La respuesta de De la Morena cuando José María García le dijo "qué gilipollas hemos sido"

El mítico director y locutor de 'El Larguero' ha vuelto por un día a la radio y a la 'Cadena SER'.

GTRES
José Ramón de la Morena habla de José María García.

José Ramón de la Morena es, ahora, un hombre “feliz” a sus 64 años. El mítico periodista, voz de El Larguero (Cadena SER) desde 1989 a 2016 y de El Transistor (Onda Cero) los últimos cinco años, ha vuelto por un día a su casa, la ‘SER’ para tirar de memoria, retirado desde el 30 de junio.

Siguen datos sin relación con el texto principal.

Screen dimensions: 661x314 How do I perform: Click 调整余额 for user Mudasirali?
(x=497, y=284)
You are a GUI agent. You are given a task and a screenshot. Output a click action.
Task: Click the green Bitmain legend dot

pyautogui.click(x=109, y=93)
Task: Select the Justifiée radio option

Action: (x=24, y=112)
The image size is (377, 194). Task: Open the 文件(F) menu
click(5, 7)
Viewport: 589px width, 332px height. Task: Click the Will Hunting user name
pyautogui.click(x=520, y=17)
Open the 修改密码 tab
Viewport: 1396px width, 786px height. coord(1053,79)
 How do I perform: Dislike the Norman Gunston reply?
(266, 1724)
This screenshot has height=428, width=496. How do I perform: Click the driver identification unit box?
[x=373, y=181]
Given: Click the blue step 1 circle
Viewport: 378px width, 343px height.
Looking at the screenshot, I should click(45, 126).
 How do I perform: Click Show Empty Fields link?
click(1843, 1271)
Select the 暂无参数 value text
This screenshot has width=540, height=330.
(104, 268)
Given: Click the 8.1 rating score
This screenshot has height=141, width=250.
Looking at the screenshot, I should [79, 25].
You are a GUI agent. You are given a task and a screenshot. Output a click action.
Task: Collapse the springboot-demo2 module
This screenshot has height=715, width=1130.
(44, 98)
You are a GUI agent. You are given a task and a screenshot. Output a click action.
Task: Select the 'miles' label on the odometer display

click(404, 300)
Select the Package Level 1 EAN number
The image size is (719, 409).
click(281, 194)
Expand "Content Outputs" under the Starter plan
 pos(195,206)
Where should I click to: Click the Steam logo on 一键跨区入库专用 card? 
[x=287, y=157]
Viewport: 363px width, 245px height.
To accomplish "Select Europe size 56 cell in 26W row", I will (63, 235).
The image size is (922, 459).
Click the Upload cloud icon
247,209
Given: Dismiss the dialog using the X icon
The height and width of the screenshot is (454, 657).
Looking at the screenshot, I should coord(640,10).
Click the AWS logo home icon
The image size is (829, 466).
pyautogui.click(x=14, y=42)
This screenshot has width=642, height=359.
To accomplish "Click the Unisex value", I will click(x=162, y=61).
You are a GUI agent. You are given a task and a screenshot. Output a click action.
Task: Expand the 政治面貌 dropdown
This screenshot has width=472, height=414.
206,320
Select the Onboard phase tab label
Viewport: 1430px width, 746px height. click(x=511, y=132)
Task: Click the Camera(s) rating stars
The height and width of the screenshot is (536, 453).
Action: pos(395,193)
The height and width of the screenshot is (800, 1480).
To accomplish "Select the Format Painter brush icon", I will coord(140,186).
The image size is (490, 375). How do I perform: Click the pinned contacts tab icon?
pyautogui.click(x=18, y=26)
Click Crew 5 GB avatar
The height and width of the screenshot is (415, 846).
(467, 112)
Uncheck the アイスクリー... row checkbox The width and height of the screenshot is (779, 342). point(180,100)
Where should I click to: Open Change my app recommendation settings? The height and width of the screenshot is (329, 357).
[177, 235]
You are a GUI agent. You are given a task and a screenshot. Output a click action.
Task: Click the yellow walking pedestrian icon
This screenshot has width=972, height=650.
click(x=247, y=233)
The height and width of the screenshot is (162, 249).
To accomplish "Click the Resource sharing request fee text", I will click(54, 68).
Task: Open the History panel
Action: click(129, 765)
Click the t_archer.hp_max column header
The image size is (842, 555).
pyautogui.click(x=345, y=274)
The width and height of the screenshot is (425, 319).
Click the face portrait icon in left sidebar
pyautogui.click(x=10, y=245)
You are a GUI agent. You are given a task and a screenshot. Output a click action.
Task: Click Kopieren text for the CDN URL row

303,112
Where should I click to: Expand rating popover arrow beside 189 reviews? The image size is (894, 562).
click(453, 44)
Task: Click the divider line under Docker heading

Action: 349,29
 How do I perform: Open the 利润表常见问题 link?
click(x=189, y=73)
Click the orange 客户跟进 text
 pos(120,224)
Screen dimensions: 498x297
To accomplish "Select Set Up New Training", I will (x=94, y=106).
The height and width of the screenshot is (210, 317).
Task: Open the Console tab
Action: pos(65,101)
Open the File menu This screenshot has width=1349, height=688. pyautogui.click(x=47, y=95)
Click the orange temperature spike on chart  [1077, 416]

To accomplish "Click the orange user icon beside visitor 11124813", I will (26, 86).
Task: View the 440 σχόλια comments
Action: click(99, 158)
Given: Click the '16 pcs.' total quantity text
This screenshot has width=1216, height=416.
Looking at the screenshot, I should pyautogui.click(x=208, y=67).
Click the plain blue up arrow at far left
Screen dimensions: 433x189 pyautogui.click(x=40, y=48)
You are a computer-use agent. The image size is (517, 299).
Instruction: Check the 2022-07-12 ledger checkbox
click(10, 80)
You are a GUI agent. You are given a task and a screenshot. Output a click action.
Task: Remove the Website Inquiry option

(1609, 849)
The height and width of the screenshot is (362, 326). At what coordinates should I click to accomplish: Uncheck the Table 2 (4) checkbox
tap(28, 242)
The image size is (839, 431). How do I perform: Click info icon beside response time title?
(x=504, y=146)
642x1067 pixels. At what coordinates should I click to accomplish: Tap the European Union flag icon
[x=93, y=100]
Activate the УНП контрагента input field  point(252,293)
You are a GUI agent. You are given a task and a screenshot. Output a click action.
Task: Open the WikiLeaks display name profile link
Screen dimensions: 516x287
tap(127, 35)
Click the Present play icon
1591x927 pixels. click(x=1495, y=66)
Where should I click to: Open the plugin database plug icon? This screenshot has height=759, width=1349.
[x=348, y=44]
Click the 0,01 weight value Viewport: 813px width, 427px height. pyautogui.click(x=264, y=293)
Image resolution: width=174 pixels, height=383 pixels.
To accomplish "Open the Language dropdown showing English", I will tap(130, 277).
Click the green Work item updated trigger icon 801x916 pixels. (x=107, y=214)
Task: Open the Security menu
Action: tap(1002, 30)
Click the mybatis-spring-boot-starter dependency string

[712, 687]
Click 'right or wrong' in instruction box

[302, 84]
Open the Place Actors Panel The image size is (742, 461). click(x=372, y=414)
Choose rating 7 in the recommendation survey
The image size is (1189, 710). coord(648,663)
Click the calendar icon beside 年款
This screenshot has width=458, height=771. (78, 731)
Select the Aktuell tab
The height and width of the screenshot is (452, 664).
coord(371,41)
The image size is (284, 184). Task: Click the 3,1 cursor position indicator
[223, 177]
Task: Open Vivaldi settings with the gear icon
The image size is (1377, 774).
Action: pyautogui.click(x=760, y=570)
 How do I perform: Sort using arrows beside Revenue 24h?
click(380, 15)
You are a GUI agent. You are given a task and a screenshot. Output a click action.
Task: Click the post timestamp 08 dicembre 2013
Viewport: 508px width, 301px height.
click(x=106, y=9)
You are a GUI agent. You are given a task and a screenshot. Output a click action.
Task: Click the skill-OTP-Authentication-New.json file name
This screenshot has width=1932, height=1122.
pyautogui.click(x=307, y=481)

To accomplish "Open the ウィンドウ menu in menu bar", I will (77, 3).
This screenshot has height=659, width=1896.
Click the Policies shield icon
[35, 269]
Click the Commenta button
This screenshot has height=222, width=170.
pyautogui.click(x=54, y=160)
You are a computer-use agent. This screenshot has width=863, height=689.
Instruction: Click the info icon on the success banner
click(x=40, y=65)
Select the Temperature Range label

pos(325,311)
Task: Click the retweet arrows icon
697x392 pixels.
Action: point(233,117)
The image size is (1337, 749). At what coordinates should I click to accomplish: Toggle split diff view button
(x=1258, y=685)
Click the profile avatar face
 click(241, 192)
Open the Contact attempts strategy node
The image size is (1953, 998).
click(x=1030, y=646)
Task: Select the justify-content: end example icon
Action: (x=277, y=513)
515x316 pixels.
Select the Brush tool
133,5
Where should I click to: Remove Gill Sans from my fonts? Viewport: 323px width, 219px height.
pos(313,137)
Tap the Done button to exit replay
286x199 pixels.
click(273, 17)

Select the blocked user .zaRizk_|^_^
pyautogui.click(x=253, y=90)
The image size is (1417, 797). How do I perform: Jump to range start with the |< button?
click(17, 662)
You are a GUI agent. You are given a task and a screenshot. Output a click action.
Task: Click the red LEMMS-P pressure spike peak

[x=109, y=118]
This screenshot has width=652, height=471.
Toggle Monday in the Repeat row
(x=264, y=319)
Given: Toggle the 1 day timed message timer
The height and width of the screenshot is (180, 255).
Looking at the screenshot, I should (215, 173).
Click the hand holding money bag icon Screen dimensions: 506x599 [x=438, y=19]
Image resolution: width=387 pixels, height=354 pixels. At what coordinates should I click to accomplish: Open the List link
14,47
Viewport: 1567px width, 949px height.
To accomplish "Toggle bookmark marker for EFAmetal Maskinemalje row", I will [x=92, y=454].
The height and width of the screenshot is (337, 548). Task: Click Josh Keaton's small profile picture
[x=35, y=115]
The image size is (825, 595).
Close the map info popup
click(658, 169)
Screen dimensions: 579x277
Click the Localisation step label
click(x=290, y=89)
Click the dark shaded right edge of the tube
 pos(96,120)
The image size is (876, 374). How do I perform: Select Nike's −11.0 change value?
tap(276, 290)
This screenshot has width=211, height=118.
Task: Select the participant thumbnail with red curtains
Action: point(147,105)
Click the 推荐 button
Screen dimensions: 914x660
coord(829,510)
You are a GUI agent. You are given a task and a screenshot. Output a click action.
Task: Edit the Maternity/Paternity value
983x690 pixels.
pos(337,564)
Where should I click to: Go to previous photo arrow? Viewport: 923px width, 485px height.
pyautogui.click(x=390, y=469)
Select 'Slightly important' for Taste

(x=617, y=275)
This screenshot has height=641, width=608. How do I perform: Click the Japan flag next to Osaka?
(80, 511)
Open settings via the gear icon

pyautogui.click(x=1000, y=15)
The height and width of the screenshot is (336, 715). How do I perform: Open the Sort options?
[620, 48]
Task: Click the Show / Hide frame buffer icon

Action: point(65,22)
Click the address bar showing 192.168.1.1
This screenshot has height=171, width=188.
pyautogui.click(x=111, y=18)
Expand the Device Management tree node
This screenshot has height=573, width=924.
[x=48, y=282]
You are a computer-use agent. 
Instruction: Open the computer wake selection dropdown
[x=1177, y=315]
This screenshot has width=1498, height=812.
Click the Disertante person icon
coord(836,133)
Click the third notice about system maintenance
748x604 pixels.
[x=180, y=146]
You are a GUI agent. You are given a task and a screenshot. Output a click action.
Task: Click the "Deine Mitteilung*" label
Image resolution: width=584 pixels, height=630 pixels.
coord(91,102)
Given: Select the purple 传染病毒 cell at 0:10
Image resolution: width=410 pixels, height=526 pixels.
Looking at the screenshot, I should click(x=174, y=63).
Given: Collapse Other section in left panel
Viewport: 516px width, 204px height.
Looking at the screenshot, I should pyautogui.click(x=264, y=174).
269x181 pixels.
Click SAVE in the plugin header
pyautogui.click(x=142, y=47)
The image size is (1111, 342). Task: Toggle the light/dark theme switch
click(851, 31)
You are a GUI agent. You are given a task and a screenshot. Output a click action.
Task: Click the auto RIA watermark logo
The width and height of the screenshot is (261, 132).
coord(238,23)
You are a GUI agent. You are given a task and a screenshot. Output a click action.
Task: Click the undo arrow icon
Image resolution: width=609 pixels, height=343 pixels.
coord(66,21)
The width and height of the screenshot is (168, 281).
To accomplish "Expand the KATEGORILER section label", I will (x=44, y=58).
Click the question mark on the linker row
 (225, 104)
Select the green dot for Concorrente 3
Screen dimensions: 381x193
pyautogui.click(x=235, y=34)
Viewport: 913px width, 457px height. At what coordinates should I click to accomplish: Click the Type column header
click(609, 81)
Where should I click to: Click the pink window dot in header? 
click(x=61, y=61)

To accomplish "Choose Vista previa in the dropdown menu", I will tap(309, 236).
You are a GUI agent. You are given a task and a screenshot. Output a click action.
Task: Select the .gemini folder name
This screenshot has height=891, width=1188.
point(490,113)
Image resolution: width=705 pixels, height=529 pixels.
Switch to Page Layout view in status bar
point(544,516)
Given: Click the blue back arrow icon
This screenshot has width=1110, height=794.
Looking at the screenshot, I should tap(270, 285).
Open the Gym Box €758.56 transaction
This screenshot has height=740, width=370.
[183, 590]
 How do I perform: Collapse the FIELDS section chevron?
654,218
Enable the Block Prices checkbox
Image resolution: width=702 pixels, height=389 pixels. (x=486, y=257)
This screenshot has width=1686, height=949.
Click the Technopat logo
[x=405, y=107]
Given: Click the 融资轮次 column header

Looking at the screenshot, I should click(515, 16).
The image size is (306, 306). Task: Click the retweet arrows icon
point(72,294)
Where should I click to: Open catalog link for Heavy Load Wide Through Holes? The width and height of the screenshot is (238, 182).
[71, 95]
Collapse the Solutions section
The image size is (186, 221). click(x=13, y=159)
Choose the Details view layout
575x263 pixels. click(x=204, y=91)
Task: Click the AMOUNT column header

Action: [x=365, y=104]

En la entrevista de Aimar Bretos en Hora 25, De la Morena ha rememorado sus grandes momentos, sus muchos años y algún que otro mal rato de una carrera en la radio que le llevó a ser el número 1. En 1995, la inenarrable ‘guerra’ que mantuvo con(tra) José María García provocó el sorpasso y su llegada al liderazgo de las ondas. 

La rivalidad entre ambos fue mucho más que profesional. Ninguno, años después, rememora orgulloso un conflicto absolutamente personal en público y en privado, donde todo valía para ser el más oído, el mejor. Así, ha recordado cuando, acabada esa ‘guerra de las 12’, como se conocía su rivalidad, le llamó García.

“Un día después de todo esto me llama y me dice ‘qué gilipollas hemos sido los dos’”. Su respuesta fue digna de semejante duelo: “Tú más”, espetó De la Morena, aunque esta vez con un sentido positivo. “Le dije ‘tú más’ porque no lo necesitaba. Si él no se ocupa de mí no le hubiera llegado nunca...”.

Rememora el periodista, recién casado y con un hijo de ocho meses cómo aceptó la ‘pelea’ a su llegada a El Larguero contra el entonces inalcanzable Supergarcía: “Dije, mientras él no me toque no haré ninguna pelea, pero si me toca, no me voy a callar, porque a los que se callan no les ha ido bien’.

“Cuántos daños colaterales he hecho”, se ha lamentado al apuntar con honestidad que “intenté con todas mis fuerzas ser buena persona, pero no lo conseguí siempre... Me arrepiento de muchas batallas libradas porque han sido injustas y exacerbadas”, ha confesado con un punto de tristeza en su voz.